• Task directions
Both the line with "Viewport: 1134px width, 567px" and the line with "Viewport: 703px width, 1528px height." in the records below must appear in the output, along with every line between them, exactly and with nothing added.

• Record extracts
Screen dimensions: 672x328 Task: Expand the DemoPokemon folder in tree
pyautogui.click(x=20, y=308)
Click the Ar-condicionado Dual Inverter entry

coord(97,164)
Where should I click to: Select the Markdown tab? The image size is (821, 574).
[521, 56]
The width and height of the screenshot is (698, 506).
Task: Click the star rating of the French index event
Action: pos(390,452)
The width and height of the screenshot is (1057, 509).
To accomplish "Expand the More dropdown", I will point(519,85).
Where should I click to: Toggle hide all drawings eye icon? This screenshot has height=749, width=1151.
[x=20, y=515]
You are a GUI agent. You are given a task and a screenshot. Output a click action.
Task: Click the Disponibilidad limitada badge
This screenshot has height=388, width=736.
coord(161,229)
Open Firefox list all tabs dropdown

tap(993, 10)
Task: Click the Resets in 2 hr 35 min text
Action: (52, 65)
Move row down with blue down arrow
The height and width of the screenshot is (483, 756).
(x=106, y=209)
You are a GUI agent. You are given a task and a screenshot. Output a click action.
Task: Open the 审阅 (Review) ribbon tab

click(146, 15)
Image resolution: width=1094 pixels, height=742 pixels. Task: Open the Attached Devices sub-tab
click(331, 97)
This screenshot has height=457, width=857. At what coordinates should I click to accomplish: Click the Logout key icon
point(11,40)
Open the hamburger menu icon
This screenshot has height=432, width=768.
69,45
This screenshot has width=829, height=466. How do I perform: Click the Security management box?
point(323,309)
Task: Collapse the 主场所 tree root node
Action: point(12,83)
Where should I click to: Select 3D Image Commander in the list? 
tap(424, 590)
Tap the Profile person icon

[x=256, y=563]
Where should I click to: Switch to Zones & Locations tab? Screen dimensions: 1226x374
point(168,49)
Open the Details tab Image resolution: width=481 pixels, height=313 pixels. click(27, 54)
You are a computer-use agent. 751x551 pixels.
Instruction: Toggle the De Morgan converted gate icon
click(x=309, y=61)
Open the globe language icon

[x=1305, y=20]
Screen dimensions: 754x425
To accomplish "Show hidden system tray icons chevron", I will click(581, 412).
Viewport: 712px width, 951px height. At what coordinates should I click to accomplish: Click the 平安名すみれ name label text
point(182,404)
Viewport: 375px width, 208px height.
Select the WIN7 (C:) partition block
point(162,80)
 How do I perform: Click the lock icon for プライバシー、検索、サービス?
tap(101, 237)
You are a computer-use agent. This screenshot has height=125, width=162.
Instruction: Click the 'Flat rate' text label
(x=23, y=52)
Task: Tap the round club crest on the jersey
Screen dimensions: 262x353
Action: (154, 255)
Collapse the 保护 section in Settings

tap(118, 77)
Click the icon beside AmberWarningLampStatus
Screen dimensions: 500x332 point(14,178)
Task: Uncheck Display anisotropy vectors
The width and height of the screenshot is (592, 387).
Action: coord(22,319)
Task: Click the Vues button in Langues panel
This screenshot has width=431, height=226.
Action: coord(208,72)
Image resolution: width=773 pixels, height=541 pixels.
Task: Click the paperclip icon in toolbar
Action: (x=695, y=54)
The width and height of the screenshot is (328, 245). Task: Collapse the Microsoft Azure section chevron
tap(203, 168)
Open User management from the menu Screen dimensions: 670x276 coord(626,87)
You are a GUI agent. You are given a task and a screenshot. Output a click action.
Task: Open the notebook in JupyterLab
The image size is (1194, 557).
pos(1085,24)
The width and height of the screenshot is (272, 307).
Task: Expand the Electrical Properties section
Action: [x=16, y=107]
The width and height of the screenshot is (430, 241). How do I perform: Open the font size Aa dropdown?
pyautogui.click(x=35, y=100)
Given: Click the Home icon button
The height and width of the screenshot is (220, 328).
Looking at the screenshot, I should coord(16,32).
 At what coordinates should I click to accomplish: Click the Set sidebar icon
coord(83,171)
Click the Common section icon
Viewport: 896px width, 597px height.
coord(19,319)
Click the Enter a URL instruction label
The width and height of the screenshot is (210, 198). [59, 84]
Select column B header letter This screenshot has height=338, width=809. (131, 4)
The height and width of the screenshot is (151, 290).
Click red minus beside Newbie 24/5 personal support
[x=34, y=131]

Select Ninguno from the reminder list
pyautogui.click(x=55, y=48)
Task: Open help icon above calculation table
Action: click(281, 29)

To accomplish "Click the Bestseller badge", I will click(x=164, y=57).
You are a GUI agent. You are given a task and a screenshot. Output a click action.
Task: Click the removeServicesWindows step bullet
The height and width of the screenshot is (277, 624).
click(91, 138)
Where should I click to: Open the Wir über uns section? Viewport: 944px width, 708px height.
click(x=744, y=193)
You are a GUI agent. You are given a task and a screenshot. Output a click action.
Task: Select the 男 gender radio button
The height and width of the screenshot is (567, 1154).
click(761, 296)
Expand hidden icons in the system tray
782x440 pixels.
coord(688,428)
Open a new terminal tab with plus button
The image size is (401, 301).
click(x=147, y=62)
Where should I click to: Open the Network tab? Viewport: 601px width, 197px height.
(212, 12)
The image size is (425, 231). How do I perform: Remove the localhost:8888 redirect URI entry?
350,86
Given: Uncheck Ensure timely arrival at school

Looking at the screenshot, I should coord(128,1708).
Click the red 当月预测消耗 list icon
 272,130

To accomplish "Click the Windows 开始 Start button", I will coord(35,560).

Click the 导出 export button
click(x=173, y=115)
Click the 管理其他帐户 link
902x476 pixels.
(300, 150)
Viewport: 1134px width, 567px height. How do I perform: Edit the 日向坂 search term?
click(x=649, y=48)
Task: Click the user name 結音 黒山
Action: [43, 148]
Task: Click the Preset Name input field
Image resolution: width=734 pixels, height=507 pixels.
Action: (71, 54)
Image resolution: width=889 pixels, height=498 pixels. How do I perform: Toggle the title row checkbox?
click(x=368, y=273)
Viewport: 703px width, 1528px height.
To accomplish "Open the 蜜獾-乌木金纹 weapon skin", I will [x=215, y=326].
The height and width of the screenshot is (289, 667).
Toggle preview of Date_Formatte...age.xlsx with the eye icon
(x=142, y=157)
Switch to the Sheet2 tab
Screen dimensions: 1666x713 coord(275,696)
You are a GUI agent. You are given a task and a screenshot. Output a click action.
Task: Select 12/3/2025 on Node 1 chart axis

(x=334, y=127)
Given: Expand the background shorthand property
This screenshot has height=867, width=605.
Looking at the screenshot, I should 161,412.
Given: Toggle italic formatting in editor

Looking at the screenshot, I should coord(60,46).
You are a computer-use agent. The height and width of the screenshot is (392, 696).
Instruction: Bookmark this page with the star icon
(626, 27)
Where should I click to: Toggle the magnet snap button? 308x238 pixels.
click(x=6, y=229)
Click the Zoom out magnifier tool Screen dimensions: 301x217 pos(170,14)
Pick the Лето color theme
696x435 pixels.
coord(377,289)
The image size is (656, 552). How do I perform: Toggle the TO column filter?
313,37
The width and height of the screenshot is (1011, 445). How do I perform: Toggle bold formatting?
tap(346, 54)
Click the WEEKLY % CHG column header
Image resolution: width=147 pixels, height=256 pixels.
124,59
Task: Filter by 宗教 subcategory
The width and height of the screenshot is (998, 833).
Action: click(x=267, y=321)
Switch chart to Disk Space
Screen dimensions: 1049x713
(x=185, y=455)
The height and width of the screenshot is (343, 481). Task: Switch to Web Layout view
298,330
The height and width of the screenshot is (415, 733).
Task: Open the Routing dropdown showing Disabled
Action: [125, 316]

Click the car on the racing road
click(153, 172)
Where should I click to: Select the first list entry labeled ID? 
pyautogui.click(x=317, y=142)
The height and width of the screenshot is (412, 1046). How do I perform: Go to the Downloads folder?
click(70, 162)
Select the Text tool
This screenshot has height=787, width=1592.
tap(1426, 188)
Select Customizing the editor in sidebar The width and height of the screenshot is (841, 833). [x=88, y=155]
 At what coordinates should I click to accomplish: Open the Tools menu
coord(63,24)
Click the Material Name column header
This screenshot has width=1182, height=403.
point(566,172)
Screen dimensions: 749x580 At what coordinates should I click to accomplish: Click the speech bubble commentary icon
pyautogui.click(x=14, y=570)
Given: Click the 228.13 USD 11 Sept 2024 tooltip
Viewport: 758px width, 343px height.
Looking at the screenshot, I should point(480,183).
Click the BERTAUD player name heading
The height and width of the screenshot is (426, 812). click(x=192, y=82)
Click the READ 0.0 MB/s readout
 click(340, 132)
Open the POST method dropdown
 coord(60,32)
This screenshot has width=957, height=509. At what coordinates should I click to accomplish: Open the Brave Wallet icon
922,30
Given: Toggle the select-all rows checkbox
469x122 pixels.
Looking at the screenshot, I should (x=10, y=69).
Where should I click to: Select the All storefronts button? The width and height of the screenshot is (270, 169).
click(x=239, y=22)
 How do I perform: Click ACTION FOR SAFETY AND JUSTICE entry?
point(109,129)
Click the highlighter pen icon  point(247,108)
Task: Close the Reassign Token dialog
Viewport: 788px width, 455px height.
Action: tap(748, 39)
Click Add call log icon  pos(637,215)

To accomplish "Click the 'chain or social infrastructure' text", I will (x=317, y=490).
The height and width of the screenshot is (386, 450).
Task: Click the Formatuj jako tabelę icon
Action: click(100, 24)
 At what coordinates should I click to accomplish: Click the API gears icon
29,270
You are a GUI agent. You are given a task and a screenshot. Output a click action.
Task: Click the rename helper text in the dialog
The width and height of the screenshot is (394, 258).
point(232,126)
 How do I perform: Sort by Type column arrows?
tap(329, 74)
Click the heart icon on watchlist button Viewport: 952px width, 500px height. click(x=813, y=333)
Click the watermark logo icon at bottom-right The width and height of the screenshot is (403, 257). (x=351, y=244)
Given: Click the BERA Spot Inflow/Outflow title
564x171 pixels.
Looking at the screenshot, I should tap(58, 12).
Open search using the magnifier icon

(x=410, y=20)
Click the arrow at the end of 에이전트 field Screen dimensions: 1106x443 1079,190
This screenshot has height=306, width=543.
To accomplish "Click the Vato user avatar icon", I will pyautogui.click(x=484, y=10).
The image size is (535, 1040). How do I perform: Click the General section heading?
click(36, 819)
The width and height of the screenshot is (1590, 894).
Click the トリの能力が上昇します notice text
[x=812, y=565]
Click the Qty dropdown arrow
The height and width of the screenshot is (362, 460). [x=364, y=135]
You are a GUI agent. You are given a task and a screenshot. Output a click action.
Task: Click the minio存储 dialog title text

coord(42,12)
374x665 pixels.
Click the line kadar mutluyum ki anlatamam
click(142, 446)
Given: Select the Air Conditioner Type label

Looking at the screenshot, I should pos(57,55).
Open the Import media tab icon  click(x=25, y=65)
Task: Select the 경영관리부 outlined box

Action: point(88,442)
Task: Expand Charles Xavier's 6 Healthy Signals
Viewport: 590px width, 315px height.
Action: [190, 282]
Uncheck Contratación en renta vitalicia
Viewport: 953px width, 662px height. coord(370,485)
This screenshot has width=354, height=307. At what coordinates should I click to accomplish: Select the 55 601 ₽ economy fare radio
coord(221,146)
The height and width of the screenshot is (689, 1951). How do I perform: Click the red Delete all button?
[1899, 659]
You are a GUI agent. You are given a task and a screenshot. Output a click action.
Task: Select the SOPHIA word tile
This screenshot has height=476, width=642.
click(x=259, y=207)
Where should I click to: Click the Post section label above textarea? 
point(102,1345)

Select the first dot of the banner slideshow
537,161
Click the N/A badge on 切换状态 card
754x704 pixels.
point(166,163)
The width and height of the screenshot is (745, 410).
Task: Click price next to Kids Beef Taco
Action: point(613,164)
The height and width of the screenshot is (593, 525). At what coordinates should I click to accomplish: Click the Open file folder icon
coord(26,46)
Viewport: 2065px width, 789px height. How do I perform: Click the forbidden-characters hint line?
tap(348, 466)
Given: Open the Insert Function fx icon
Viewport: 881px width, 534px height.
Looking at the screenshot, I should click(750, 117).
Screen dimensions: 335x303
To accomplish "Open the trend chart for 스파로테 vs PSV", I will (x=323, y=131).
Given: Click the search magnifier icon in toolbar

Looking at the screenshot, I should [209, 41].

• Task answer
Viewport: 1134px width, 567px height. How do I perform: Edit the 日向坂 search term?
click(x=649, y=48)
Task: Click the user name 結音 黒山
Action: [43, 148]
Task: Click the Preset Name input field
Image resolution: width=734 pixels, height=507 pixels.
Action: (71, 54)
Image resolution: width=889 pixels, height=498 pixels. How do I perform: Toggle the title row checkbox?
click(x=368, y=273)
Viewport: 703px width, 1528px height.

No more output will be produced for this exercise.